Previously, the relationships were all implicit in the structure of the code. For instance:
void processClientData() {
try {
processA();
} catch(Exception e) {
log.log(Level.SEVERE, "exception occured in step A", e);
processC(); // C doesn't depend on A, so we can still run it.
throw e;
}
processB();
processC();
//etc... for ~20 steps
}
I changed this to make the dependencies explicit, the error handling uniform, etc, by introducing Tasks:
public interface Task {
List<Task> getDependencies();
void execute(); //only called after all dependencies have been executed
}
public class TaskRunner {
public void run(Set<Task> targets) {
// run the dependencies and targets ala ANT
// make sure to run all possible tasks on the "road" to targets
// ...
}
}
This starts to feel a lot like a very watered-down version of a build system with dependency management (ANT, being most familiar to me). I don’t want to pull in ANT for this kind of thing, and I certainly don’t want to write out the XML.
I have my system up and running (mostly), but it still feels a bit hacked together, and I have since reflected on how much I hate to be reinventing the wheel. I would expect that this is a fairly common problem – one that has been solved many times over by people smarter than me. Alas, a few hours of googling turned up nothing
Is there a library that implements this sort of thing, without being a really heavy-weight build system? I’d also appreciate any pointers, including libraries in other languages (or even novel systems) that I should take inspiration from.
EDIT: I appreciate the suggestions (and I will give them due consideration), but I’m really NOT looking for a “build system” per se.

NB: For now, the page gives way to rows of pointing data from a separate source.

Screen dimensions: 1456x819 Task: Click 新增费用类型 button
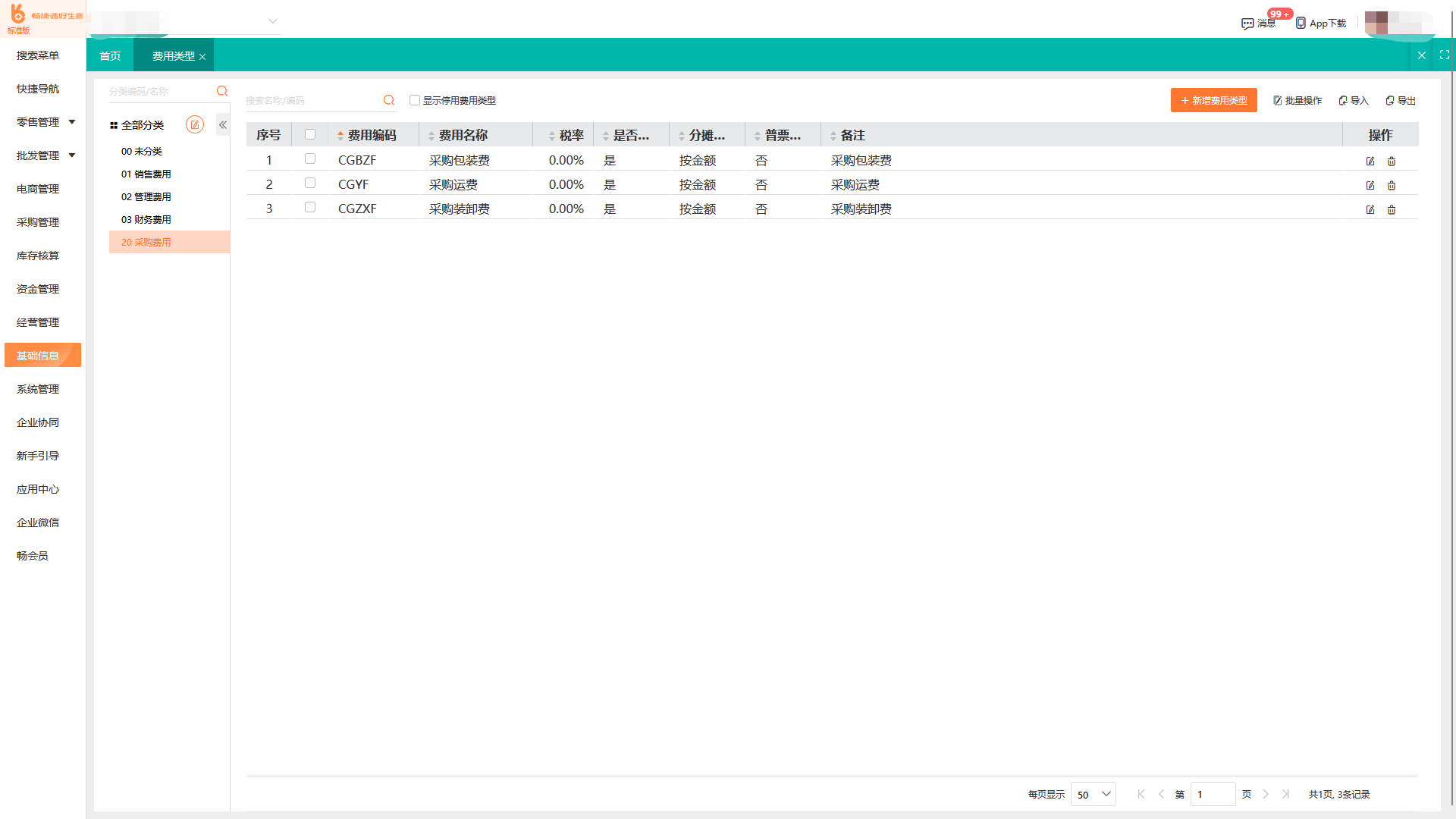coord(1213,99)
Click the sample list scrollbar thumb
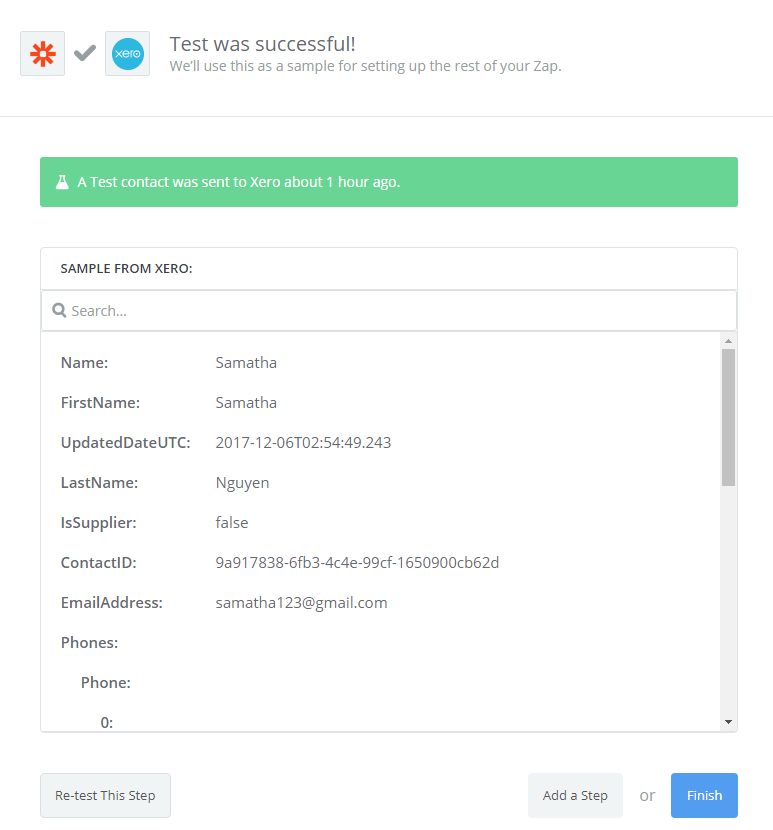 click(729, 417)
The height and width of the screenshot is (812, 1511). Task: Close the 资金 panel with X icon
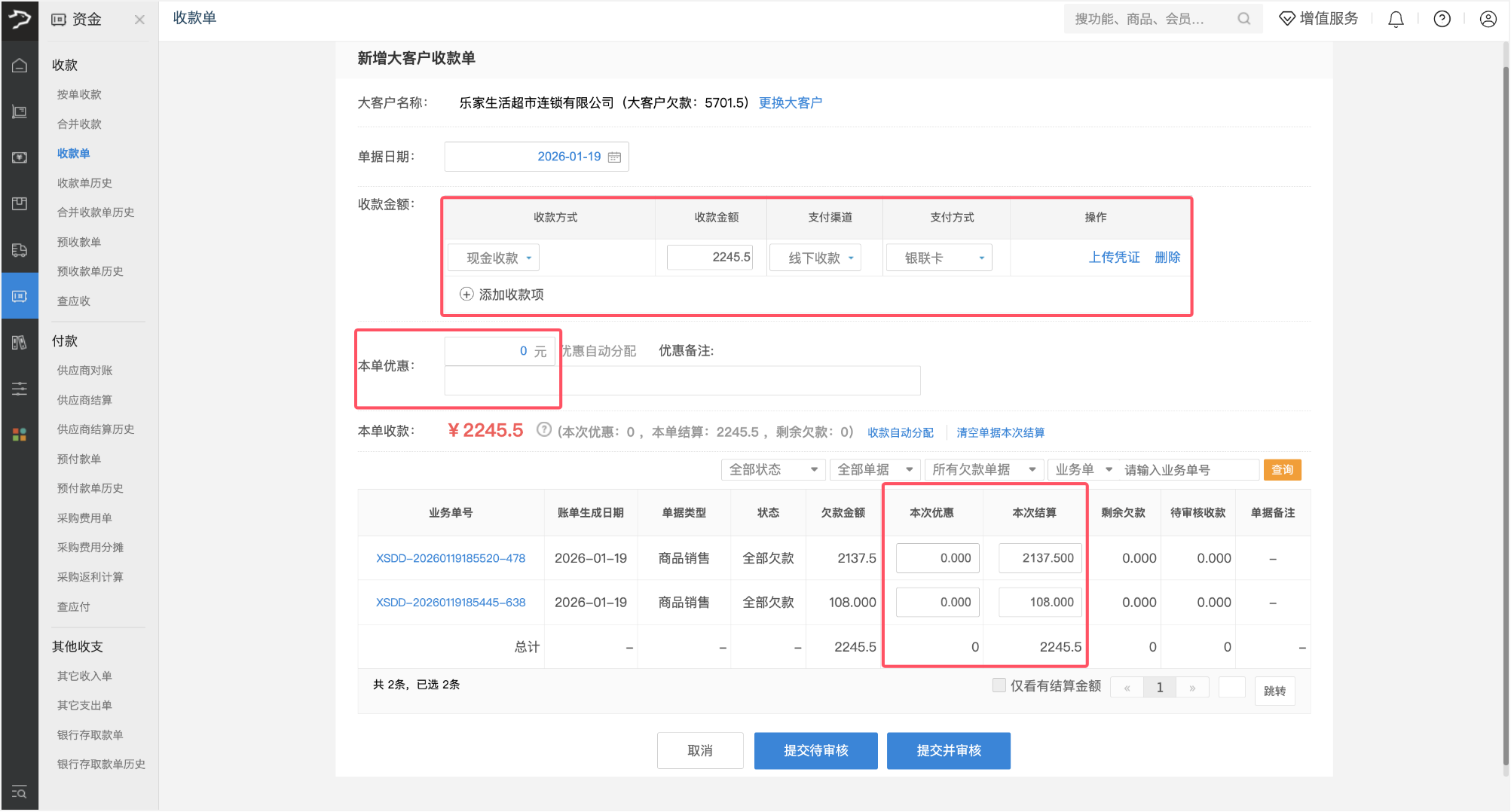pyautogui.click(x=139, y=20)
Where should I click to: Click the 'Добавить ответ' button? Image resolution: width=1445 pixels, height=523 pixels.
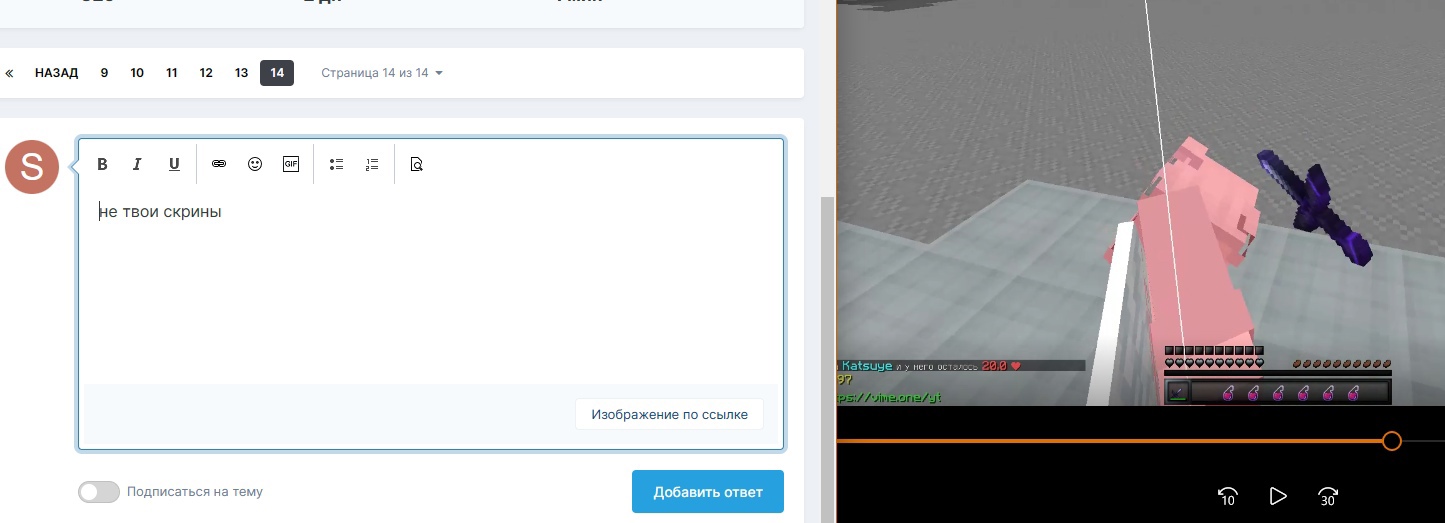click(x=707, y=492)
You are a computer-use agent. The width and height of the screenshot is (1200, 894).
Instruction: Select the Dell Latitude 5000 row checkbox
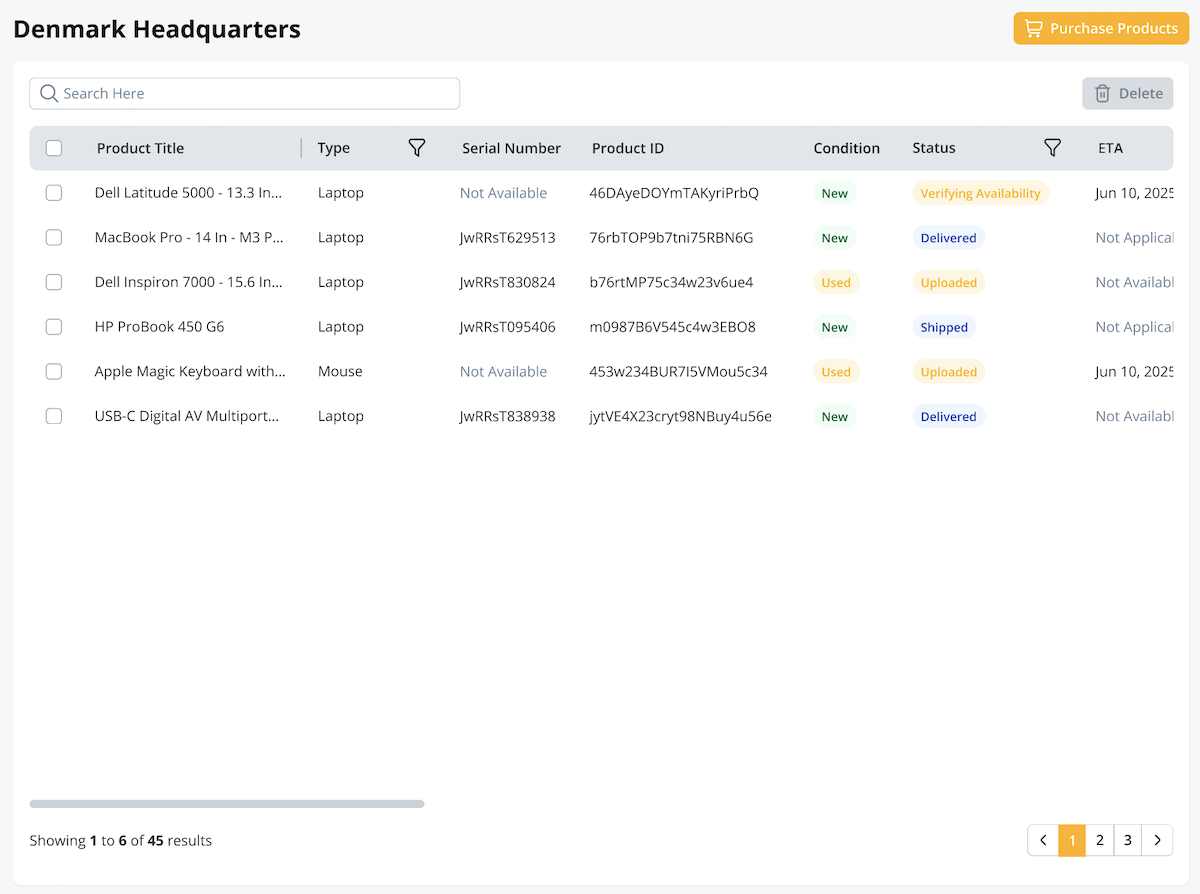point(54,193)
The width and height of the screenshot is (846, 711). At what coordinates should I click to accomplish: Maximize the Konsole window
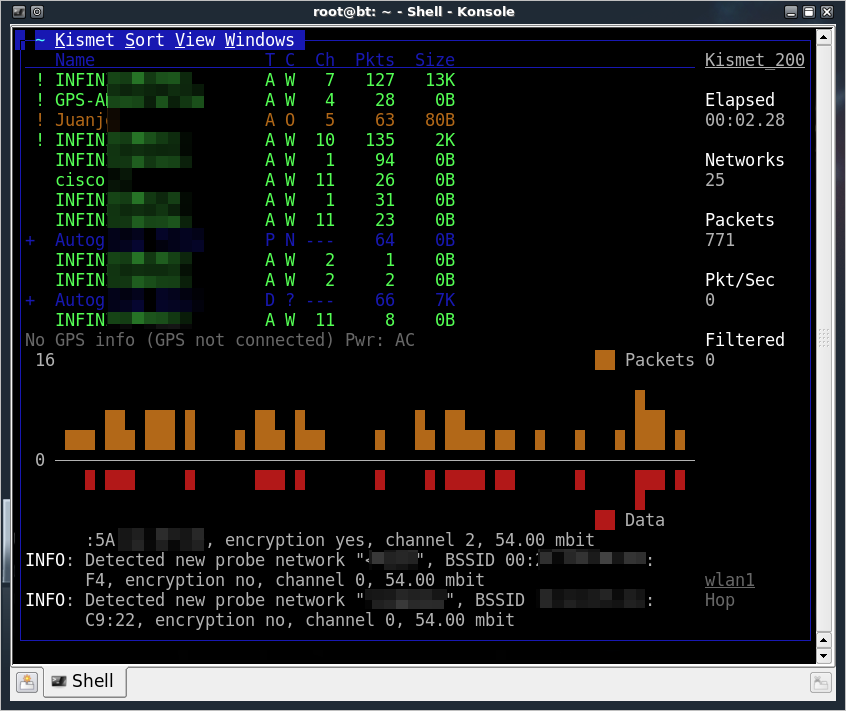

What I am looking for is something more like the kernel of a build system, that I could just call directly from Java and use as a small, low-overhead library for doing said dependency analysis, task execution, and resulting resource management. Like I said, I have existing (working) code in pure Java, and I don’t want to bring in XML and all of the baggage that comes with it, without a very compelling reason.
Take a look at jsr166 fork/join framework. It seems to me this is exactly what you’re trying to accomplish.
http://docs.oracle.com/javase/7/docs/api/java/util/concurrent/ForkJoinTask.html
This is included in JDK7 but is available as a separate jar for 5 and 6. If I wasn’t on my tablet I’d write a more comprehensive example. Maybe someone else can expand in the meantime.
You also have to take care if your graph is unconnected, but there are a well known set of algorithms for determining this.